In carrying out an assessment of general damages the Court is required to apply well settled principles of law. The award must be reasonable and fair to both parties; the amount thereof must be proportionate to and commensurate with the injuries sustained or, where relevant, are likely to be sustained in the future. In addition, the Court is required by virtue of s. 22 of the Civil Liability and Courts Act, 2004 to have regard to the Book of Quantum.
40. The fact that the Plaintiff makes very little of the soft tissue injuries he sustained to his neck, back and right foot again goes to his credit. It is very difficult to disprove the effects of soft tissue injuries on anybody; had he wanted to maximise his claim he could have continued to complain but did not do so. Rather he has been truthful and freely admitted that the sequelae of these injuries resolved at various stages, depending on the injury, within a period of six months. It follows that these injuries may be classified as being relatively minor in nature. The same cannot be said of his knee injury. Lest it be necessary to do so I hasten to add that the Defendant is not responsible for the underlying bilateral arthritic condition in the Plaintiff’s knees.
41. The law of tort, however, is clear as to the responsibility of the wrongdoer for the consequence on the victim of the wrong as found or as it is more often said, the wrongdoer has to take the victim as found, which in this case means a man who had quiescent arthritis in both knees. The condition in the right knee was rendered symptomatic as a result of an injury sustained to the knee during the accident, a development that was unlikely to have occurred for many years. I understood Mr Bennett’s evidence to be that in the absence of trauma the onset of symptomology after many years have ultimately led to a knee replacement. I infer this to be the case from his opinion to the effect that the knee injury has brought forward the necessity for a knee replacement by ten years.
Conclusion; Book of Quantum; Severe and Permanent Range
42. In all the circumstances of the case I am satisfied, and the Court finds that an injury superimposed on a pre-existing quiescent arthritic knee with the consequences this has had and will likely have for the Plaintiff in the future constitutes a significant injury which can properly be positioned in the severe and permanent condition range set out in the Book of Quantum. Accordingly, applying the principles referred to above to the facts found the Court considers that a fair and reasonable sum to compensate the Plaintiff for pain and suffering to date and into the future proportionate to and commensurate with the injuries, to include the fact that he will have to undergo future knee replacement surgery involving a general anaesthetic and a period of recuperation and rehabilitation, is €75,000.
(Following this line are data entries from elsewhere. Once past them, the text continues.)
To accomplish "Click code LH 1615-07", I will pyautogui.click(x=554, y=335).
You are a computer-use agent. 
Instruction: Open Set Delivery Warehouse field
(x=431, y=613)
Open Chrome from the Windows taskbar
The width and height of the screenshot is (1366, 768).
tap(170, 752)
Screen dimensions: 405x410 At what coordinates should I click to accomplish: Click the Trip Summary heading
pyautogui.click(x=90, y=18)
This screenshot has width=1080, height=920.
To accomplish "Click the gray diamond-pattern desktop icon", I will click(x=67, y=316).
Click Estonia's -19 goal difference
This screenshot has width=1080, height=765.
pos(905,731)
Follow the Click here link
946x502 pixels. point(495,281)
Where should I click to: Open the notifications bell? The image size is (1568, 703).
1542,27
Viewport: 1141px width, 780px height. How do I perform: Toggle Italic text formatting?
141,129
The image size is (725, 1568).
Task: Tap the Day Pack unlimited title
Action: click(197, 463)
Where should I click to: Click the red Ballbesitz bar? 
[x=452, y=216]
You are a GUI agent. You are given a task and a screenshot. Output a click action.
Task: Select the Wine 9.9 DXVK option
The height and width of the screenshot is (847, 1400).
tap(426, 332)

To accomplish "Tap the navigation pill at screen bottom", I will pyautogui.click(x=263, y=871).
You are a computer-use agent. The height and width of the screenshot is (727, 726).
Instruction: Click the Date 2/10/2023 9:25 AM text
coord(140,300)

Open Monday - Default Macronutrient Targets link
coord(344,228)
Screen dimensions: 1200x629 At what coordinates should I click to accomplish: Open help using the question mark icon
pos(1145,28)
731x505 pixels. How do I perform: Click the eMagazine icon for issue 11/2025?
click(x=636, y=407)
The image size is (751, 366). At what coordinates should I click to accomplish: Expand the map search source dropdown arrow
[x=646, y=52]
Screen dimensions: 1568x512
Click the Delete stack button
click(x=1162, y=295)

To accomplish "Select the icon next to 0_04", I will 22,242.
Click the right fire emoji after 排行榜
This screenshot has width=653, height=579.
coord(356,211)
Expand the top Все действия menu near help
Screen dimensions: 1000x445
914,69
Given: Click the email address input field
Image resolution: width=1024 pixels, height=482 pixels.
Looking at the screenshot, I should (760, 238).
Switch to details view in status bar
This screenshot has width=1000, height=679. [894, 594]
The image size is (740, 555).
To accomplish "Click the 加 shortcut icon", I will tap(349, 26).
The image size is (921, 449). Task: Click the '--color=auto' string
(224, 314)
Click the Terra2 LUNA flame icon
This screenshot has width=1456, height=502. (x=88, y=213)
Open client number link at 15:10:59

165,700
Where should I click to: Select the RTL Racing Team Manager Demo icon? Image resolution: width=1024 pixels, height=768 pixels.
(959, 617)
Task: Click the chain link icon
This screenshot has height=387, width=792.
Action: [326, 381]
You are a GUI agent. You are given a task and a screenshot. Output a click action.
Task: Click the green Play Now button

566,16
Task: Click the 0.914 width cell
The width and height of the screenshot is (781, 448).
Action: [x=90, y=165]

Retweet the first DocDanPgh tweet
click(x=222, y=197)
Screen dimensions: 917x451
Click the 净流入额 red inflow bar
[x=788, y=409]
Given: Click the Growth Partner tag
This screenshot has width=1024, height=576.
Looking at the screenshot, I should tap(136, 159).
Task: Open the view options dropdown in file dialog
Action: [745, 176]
43. I should make it clear that in carrying out the assessment account has not been taken of the fact that the Plaintiff will have to undergo bariatric surgery before knee replacement surgery is carried out. It seems to me that this requirement does not arise as a result of the wrong and consequently the Defendant is not liable therefore. The fact that the Plaintiff has an option of having treatment carried out as a public patient in due course cannot be used to relieve the Defendant of its liability to compensate him for pecuniary loss causally related to the commission of the wrong, accordingly, the Court will allow the sum claimed for special damages, which will be added to the award of general damages. And the Court will so order.
Result: Plaintiff awarded general damages of 75,000 euro and special damages of 22,575.76.